Q12 [5 points]: Find the attorney with the seventh highest success percentage (by extending the previous query). The output should look like this:

G|50|5.123

Details: Print the attorney's name, number of cases handled, and the percentage of cases won (i.e. the disposition was Not Guilty). Examine only attorneys who have handled more than 100 cases. Ensure that the attorney's name is not empty.

Grading Rubric

Each submission will be graded based on whether the SQL queries fetch the expected sets of tuples from the database. Note that your SQL queries will be auto-graded by comparing their outputs (i.e. tuple sets) to the correct outputs. For your queries, the order of the output columns is important; their names are not.

Late Policy

See the late policy in the syllabus.

Submission

We use Autolab for grading in order to provide you with immediate feedback. After completing the homework, you can submit your compressed folder sql.tar.gz (only one file) to Autolab:

We will be comparing the output files using a function similar to diff. Ensure that your output matches the expected output in 00.txt. You can submit your answers as many times as you like. Your score will be sent via email to your andrew account within a few minutes after your submission.

Additional Rule: In addition to placing the text files containing the query output in sql.tar.gz, you will also need to submit all the SQL queries in files named 00.sql, 01.sql, ..., 13.sql in the same folder. If your handin folder sql.tar.gz does not contain these files with SQL queries, your final homework score will unfortunately be reduced.

We have downloaded the submission order and scoreboard before this rule was added. We will align your rankings with your prior submission order.
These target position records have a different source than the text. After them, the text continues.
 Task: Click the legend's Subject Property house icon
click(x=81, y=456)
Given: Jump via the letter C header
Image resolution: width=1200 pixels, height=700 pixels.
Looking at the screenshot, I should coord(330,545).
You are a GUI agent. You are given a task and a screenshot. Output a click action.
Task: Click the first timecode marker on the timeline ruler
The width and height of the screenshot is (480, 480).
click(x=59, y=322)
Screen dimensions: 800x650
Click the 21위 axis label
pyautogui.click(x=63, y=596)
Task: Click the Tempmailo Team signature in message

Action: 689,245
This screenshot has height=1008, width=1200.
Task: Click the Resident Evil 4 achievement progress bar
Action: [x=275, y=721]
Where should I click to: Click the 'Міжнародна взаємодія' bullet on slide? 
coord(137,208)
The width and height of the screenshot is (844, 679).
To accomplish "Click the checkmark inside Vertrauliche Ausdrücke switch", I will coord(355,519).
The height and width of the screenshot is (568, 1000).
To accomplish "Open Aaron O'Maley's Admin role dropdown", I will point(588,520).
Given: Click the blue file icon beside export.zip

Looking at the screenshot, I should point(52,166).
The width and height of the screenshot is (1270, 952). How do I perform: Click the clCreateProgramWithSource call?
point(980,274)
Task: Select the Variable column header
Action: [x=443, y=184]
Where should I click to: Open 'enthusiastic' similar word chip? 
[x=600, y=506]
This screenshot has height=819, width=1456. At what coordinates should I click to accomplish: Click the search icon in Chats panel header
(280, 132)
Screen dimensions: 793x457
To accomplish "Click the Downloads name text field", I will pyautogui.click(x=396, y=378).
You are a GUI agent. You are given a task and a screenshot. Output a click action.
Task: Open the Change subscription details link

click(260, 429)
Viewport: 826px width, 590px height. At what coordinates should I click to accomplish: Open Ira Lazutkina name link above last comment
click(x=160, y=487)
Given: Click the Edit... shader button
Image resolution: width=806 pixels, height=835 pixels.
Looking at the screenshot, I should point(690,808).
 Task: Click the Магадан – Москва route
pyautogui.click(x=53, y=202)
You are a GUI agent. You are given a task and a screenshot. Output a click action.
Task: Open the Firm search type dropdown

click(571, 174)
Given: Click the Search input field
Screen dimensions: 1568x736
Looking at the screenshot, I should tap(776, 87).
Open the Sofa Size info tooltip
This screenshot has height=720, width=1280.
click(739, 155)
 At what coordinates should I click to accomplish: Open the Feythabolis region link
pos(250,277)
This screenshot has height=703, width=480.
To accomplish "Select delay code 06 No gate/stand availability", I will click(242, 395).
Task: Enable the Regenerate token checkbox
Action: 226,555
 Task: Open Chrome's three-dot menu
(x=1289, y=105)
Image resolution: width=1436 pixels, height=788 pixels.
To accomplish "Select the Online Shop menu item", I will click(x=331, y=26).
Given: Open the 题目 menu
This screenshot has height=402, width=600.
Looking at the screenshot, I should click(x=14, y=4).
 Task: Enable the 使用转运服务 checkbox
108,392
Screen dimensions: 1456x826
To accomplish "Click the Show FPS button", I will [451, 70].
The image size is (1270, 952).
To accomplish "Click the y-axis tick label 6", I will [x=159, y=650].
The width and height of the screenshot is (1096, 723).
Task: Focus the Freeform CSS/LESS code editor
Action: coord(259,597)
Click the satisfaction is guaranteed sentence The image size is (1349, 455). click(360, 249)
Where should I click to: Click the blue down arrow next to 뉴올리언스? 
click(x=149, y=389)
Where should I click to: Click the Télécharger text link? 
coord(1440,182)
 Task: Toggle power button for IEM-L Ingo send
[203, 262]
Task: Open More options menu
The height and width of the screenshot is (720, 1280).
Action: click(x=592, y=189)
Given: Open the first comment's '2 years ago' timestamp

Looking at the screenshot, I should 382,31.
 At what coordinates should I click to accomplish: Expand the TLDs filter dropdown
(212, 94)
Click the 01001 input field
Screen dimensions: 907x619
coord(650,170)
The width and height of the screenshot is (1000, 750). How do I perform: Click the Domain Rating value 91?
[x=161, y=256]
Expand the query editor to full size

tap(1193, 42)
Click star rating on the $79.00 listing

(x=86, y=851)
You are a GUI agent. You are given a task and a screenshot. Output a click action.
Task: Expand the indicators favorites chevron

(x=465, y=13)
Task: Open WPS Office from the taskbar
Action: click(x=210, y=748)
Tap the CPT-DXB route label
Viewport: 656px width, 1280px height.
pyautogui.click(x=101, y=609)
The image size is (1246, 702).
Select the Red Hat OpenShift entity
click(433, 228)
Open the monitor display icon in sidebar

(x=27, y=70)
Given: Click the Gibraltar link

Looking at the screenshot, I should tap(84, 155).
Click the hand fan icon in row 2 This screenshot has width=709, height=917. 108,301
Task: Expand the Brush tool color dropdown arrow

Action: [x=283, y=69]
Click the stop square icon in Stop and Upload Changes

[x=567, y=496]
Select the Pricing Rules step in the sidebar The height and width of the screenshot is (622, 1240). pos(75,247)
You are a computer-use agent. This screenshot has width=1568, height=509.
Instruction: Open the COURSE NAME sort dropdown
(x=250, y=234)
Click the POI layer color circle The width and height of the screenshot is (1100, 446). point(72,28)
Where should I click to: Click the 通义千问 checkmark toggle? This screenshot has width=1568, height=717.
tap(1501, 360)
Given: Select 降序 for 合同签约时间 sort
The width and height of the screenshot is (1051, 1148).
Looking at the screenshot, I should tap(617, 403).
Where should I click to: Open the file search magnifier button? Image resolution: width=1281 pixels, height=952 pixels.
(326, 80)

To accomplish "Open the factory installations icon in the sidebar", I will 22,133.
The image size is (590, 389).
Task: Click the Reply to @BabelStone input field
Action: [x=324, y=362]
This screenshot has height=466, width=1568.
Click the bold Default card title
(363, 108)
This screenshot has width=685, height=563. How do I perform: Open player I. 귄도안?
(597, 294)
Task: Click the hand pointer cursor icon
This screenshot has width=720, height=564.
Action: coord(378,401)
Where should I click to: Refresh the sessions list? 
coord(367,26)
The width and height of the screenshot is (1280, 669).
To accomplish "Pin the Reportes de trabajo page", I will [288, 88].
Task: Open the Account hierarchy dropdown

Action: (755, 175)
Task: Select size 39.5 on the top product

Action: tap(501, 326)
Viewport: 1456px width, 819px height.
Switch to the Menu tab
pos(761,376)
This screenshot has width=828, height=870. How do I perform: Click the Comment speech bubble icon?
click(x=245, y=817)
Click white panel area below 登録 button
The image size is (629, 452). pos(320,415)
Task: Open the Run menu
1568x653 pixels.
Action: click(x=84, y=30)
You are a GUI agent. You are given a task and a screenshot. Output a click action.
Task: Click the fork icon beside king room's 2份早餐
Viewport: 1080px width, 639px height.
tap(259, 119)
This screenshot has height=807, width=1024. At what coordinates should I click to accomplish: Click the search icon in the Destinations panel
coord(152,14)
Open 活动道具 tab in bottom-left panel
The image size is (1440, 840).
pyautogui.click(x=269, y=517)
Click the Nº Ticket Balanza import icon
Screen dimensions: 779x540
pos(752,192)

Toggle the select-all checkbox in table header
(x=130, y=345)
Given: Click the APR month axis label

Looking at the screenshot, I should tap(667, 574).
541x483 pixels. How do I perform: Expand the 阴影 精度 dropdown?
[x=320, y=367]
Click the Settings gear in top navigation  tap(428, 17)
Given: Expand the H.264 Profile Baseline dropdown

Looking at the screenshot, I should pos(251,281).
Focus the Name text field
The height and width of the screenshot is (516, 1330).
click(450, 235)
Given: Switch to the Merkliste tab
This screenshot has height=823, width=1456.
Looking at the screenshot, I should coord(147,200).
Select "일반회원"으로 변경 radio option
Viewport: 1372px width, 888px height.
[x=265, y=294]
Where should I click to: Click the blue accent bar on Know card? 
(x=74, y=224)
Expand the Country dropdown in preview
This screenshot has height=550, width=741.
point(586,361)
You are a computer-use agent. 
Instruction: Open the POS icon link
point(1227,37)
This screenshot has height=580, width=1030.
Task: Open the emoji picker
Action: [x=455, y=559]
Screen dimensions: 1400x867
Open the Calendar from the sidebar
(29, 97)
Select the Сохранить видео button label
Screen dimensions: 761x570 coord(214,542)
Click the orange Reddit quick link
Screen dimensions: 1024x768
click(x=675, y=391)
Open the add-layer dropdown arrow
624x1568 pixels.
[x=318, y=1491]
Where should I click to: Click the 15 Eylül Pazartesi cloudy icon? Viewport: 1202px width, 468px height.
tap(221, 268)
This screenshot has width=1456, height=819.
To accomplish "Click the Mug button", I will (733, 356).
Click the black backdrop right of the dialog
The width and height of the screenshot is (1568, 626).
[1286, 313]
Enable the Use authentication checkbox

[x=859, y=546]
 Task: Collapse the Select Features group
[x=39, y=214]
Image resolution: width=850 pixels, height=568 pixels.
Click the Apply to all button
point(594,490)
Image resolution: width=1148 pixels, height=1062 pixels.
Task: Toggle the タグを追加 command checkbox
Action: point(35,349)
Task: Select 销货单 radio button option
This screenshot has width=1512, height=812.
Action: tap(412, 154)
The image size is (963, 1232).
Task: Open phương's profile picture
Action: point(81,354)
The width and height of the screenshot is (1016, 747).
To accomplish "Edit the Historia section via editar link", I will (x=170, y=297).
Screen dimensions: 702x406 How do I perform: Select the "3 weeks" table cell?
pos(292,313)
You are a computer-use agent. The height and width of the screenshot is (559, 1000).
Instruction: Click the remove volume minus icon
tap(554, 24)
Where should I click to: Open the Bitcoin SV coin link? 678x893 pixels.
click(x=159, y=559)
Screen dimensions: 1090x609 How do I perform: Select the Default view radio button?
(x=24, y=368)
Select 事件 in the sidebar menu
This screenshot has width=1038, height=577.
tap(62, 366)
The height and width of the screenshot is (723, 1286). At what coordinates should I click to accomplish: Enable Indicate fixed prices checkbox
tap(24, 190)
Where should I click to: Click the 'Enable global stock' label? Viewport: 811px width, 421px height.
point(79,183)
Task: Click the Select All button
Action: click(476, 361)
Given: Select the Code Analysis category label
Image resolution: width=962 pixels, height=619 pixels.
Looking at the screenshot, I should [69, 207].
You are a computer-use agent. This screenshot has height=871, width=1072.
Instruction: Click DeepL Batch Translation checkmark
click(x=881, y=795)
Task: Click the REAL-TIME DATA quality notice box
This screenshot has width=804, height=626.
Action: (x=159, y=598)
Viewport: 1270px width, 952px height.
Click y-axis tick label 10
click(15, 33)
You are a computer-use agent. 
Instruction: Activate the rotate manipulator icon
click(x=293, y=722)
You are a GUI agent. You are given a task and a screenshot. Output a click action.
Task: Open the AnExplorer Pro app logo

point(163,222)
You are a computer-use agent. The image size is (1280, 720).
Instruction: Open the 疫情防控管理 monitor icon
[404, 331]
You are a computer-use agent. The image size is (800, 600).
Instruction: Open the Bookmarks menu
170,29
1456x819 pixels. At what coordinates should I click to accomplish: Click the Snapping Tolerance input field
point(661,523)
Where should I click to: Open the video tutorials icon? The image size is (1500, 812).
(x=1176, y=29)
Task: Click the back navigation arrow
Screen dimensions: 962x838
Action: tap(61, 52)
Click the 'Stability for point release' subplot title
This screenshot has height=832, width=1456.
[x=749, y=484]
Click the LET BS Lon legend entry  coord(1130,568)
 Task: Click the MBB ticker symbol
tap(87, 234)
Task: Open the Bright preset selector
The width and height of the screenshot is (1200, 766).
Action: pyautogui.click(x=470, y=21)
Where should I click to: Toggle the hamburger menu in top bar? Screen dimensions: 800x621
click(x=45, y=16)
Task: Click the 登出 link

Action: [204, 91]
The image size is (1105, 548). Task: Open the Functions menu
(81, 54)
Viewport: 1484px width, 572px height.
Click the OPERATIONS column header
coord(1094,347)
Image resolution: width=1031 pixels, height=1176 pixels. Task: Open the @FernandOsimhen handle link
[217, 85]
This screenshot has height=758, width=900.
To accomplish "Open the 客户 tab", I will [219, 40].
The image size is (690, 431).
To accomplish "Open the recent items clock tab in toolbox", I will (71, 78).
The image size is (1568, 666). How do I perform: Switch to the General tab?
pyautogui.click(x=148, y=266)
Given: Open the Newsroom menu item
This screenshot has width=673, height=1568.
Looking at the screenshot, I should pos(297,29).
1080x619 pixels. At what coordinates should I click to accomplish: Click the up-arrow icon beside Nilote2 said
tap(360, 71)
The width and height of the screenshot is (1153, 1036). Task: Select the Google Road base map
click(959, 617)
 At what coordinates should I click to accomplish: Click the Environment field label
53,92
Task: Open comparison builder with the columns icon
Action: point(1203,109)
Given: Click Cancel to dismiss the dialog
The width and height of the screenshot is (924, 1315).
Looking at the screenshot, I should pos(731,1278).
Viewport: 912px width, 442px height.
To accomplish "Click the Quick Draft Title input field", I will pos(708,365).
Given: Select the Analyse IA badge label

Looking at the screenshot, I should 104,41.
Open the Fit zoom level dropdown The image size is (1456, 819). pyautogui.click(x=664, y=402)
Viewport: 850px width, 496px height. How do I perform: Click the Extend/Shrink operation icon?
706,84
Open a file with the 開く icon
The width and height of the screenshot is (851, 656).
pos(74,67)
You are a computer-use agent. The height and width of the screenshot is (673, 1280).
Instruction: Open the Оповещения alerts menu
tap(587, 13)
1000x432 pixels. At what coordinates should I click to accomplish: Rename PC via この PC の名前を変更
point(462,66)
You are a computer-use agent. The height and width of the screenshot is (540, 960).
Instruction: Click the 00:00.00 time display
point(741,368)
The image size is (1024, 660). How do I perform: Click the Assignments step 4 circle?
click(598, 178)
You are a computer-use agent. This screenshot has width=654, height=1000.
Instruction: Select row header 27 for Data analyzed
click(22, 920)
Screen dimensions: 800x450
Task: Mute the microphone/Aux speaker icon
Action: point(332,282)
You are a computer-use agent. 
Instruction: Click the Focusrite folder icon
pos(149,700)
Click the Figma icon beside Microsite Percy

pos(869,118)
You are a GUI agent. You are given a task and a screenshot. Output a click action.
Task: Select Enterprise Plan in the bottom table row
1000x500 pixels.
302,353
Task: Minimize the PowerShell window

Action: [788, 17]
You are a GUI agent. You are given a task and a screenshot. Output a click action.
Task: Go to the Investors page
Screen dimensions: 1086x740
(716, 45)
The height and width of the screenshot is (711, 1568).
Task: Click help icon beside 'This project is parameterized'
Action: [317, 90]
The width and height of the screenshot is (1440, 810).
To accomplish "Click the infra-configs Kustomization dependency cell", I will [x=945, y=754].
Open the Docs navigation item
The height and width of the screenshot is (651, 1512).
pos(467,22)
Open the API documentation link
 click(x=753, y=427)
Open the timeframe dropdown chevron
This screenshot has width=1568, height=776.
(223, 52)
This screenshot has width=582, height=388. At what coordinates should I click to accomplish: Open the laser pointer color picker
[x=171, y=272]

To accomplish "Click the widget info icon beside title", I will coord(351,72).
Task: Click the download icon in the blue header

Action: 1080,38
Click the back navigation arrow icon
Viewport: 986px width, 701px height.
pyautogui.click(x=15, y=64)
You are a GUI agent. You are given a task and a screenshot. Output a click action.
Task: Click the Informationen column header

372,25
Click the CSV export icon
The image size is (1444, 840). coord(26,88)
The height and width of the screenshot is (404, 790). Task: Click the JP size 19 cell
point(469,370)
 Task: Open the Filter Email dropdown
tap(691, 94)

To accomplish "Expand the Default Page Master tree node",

Adding the SQL queries will not affect you earlier rankings.

Collaboration Policy

  • Every student has to work individually on this assignment.
  • Students are allowed to discuss high-level details about the project with others.
  • Students are not allowed to copy the contents of a white-board after a group meeting with other students.
  • Students are not allowed to copy the solutions from another colleague.

WARNING: All of the code for this project must be your own. You may not copy source code from other students or other sources that you find on the web. Plagiarism will not be tolerated. See CMU's Policy on Academic Integrity for additional information.